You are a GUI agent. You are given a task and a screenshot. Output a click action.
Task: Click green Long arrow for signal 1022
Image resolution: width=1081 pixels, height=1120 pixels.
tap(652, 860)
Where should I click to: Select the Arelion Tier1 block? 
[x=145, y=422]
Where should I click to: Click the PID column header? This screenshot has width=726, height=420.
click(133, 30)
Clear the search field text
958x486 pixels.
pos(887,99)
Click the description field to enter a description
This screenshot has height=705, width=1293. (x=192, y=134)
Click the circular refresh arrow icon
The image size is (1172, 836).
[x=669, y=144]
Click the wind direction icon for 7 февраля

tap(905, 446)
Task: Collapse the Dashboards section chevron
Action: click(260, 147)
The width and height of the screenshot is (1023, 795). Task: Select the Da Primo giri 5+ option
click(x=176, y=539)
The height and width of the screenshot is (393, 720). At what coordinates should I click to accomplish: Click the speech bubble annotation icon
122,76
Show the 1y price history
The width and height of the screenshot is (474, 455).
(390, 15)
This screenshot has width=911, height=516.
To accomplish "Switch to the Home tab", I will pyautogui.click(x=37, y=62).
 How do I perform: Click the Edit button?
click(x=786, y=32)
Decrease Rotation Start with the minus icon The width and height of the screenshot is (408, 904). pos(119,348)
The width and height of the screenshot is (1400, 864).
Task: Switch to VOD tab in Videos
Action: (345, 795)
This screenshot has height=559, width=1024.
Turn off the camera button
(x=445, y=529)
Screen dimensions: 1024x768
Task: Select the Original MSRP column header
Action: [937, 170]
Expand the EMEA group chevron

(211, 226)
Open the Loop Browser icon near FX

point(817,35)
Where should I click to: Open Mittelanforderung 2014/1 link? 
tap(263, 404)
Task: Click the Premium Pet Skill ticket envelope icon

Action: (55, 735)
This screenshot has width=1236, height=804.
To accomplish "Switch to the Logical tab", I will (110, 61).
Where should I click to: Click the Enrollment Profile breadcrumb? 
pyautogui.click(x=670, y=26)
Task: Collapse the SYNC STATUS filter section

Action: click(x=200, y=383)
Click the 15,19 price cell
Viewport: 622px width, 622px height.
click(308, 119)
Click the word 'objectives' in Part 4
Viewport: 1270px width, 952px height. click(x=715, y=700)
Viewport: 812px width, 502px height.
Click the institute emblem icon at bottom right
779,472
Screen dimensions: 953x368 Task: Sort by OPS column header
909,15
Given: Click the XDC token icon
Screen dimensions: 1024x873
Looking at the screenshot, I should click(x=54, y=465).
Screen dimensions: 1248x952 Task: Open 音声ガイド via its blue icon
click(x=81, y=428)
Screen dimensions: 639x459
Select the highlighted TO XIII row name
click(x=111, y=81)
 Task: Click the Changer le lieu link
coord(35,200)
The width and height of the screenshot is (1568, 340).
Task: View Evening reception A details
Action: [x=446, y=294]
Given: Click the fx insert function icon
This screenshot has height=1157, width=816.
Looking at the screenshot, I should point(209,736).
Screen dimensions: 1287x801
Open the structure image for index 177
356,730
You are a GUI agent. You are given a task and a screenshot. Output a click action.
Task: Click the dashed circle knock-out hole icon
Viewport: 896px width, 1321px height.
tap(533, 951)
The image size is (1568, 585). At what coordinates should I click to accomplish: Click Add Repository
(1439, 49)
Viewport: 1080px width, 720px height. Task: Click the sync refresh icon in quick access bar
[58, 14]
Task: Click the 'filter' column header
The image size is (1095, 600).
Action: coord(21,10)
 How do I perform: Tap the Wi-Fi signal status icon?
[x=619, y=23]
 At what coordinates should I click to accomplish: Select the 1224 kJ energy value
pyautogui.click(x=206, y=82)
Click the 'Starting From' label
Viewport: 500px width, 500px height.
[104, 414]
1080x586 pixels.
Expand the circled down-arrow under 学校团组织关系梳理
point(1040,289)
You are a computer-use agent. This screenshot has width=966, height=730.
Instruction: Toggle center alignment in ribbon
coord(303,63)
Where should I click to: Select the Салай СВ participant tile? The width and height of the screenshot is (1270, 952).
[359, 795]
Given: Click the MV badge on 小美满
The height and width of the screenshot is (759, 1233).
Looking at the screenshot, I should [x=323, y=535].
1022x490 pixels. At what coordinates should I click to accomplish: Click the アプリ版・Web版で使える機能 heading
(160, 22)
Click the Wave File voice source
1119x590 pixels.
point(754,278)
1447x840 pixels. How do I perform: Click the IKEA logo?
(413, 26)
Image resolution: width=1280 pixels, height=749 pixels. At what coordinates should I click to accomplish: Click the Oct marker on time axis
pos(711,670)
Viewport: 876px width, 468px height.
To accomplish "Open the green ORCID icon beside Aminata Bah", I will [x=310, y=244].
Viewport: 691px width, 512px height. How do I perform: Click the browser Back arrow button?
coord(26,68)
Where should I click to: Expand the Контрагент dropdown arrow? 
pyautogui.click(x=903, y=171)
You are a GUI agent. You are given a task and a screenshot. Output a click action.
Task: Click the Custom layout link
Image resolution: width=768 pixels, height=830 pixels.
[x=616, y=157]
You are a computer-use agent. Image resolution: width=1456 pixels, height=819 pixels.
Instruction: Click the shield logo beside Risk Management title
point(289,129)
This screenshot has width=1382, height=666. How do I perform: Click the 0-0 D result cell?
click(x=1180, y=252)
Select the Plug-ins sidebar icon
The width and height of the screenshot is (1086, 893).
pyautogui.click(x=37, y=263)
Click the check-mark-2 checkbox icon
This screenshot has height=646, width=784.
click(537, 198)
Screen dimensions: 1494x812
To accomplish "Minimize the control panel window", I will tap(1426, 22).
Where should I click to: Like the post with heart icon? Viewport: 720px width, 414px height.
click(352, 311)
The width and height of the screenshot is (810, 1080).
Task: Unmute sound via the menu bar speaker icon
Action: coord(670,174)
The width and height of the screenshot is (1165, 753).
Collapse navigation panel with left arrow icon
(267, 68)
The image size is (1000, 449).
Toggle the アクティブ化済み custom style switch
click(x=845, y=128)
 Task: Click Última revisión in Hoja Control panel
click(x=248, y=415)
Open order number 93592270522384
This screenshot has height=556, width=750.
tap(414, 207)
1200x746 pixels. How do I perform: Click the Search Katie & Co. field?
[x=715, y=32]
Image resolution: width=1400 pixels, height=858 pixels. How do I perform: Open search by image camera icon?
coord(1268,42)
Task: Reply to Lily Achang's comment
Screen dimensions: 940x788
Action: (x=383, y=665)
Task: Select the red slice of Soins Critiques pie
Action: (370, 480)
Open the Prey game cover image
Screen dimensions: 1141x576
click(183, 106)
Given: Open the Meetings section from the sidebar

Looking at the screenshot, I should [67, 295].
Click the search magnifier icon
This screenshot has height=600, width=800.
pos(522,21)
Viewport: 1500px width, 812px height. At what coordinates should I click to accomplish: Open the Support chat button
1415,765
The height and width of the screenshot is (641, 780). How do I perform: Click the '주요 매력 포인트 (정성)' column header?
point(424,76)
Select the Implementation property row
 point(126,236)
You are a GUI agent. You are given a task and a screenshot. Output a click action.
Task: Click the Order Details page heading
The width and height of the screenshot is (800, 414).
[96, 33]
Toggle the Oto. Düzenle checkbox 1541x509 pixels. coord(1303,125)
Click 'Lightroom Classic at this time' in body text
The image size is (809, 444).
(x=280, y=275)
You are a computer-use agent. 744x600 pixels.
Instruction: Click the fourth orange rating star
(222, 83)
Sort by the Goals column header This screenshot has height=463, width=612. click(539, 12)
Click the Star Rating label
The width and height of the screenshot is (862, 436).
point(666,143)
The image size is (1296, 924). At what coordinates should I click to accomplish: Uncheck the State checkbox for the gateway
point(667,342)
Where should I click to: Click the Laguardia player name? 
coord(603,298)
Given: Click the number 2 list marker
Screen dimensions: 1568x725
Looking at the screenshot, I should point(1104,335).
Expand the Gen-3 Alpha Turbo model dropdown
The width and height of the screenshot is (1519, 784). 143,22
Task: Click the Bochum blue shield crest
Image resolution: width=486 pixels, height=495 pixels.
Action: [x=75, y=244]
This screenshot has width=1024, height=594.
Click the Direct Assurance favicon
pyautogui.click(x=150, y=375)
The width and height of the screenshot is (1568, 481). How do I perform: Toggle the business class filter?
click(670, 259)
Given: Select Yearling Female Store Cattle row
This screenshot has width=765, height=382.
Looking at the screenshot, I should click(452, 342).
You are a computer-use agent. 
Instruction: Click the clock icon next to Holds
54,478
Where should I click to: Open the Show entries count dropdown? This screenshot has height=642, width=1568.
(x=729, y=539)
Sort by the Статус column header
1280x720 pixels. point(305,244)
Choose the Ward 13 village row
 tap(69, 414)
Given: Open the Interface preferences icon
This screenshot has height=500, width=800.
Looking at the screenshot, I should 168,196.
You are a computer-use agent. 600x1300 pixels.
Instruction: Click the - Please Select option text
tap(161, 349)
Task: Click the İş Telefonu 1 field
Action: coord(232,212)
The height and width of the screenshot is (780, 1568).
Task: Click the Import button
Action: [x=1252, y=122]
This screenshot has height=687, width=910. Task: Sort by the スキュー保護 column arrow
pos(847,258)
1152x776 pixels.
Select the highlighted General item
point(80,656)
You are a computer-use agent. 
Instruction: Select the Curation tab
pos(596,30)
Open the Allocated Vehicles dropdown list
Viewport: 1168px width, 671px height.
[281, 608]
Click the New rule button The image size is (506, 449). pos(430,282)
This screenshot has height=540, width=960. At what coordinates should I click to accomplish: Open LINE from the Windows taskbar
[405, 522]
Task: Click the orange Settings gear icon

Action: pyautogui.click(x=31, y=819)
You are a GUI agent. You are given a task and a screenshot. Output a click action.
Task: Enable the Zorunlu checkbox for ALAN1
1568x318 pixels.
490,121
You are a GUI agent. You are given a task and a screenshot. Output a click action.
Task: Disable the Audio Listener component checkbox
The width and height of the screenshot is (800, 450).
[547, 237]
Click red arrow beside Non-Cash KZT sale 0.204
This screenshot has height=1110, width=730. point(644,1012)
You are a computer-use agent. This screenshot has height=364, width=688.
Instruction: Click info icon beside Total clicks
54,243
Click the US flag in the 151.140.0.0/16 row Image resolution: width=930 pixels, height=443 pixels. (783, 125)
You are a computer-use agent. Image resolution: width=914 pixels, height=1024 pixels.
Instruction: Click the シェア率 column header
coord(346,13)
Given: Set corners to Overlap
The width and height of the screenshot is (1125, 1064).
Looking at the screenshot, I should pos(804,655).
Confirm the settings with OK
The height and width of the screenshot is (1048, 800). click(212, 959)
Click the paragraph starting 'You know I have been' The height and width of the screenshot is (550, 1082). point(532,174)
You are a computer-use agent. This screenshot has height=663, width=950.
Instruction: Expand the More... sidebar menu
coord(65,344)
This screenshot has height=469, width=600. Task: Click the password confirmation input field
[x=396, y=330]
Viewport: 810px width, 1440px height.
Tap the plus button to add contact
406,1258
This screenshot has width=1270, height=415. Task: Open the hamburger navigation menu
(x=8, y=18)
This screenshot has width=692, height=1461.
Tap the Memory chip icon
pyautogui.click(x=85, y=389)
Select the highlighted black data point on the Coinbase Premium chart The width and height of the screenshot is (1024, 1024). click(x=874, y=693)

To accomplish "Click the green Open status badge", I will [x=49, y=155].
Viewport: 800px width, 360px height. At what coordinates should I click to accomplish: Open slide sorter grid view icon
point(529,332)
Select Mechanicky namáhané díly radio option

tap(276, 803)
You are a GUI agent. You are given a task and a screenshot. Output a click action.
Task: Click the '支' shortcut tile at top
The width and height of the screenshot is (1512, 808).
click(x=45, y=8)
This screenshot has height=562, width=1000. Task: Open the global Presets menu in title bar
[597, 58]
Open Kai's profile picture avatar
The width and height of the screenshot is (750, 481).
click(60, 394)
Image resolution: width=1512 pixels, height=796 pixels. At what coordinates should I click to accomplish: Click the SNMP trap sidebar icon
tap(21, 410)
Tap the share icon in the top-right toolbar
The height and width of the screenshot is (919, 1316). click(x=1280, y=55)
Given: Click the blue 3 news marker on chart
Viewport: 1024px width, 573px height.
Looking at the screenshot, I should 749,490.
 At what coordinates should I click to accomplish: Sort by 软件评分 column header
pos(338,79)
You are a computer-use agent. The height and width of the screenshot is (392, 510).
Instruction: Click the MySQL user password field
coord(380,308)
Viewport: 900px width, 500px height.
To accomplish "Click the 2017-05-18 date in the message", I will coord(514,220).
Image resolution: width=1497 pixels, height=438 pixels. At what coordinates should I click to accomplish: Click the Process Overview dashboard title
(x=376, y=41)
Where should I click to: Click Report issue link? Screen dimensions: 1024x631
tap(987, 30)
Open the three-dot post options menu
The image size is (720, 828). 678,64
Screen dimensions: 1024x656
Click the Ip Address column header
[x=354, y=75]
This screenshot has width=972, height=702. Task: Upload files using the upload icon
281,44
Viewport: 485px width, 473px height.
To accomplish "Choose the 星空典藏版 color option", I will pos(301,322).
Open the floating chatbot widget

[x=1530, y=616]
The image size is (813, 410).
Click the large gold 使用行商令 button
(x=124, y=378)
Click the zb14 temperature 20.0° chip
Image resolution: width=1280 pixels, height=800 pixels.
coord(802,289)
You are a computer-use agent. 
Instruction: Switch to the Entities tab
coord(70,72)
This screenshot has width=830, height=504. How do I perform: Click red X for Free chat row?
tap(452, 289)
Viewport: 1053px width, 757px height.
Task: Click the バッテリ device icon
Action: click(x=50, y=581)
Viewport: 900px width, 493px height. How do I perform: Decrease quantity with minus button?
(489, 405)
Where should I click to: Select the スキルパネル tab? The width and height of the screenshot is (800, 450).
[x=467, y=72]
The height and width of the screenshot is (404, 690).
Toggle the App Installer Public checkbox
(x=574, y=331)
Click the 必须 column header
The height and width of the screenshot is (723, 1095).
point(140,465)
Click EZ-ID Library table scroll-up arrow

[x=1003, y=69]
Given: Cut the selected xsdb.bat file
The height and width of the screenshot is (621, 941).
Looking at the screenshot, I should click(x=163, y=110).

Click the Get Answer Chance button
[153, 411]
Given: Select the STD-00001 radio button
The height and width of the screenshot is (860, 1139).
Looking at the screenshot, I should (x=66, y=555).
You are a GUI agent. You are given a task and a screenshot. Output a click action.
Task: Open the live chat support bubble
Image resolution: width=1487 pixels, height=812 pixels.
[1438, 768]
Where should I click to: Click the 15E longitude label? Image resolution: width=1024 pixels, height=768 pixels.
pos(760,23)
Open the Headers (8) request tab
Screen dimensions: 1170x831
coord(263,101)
□ □ □
ABOUT THIS TASK:
From the data above, return every line from the line that has "Image resolution: width=1400" up to and including the line that has "Task: Click the Bochum blue shield crest", exactly.

RESULT:
Image resolution: width=1400 pixels, height=858 pixels. How do I perform: Open search by image camera icon?
coord(1268,42)
Task: Reply to Lily Achang's comment
Screen dimensions: 940x788
Action: (x=383, y=665)
Task: Select the red slice of Soins Critiques pie
Action: (370, 480)
Open the Prey game cover image
Screen dimensions: 1141x576
click(183, 106)
Given: Open the Meetings section from the sidebar

Looking at the screenshot, I should [67, 295].
Click the search magnifier icon
This screenshot has height=600, width=800.
pos(522,21)
Viewport: 1500px width, 812px height. At what coordinates should I click to accomplish: Open the Support chat button
1415,765
The height and width of the screenshot is (641, 780). How do I perform: Click the '주요 매력 포인트 (정성)' column header?
point(424,76)
Select the Implementation property row
 point(126,236)
You are a GUI agent. You are given a task and a screenshot. Output a click action.
Task: Click the Order Details page heading
The width and height of the screenshot is (800, 414).
[96, 33]
Toggle the Oto. Düzenle checkbox 1541x509 pixels. coord(1303,125)
Click 'Lightroom Classic at this time' in body text
The image size is (809, 444).
(x=280, y=275)
You are a computer-use agent. 744x600 pixels.
Instruction: Click the fourth orange rating star
(222, 83)
Sort by the Goals column header This screenshot has height=463, width=612. click(539, 12)
Click the Star Rating label
The width and height of the screenshot is (862, 436).
point(666,143)
The image size is (1296, 924). At what coordinates should I click to accomplish: Uncheck the State checkbox for the gateway
point(667,342)
Where should I click to: Click the Laguardia player name? 
coord(603,298)
Given: Click the number 2 list marker
Screen dimensions: 1568x725
Looking at the screenshot, I should point(1104,335).
Expand the Gen-3 Alpha Turbo model dropdown
The width and height of the screenshot is (1519, 784). 143,22
Task: Click the Bochum blue shield crest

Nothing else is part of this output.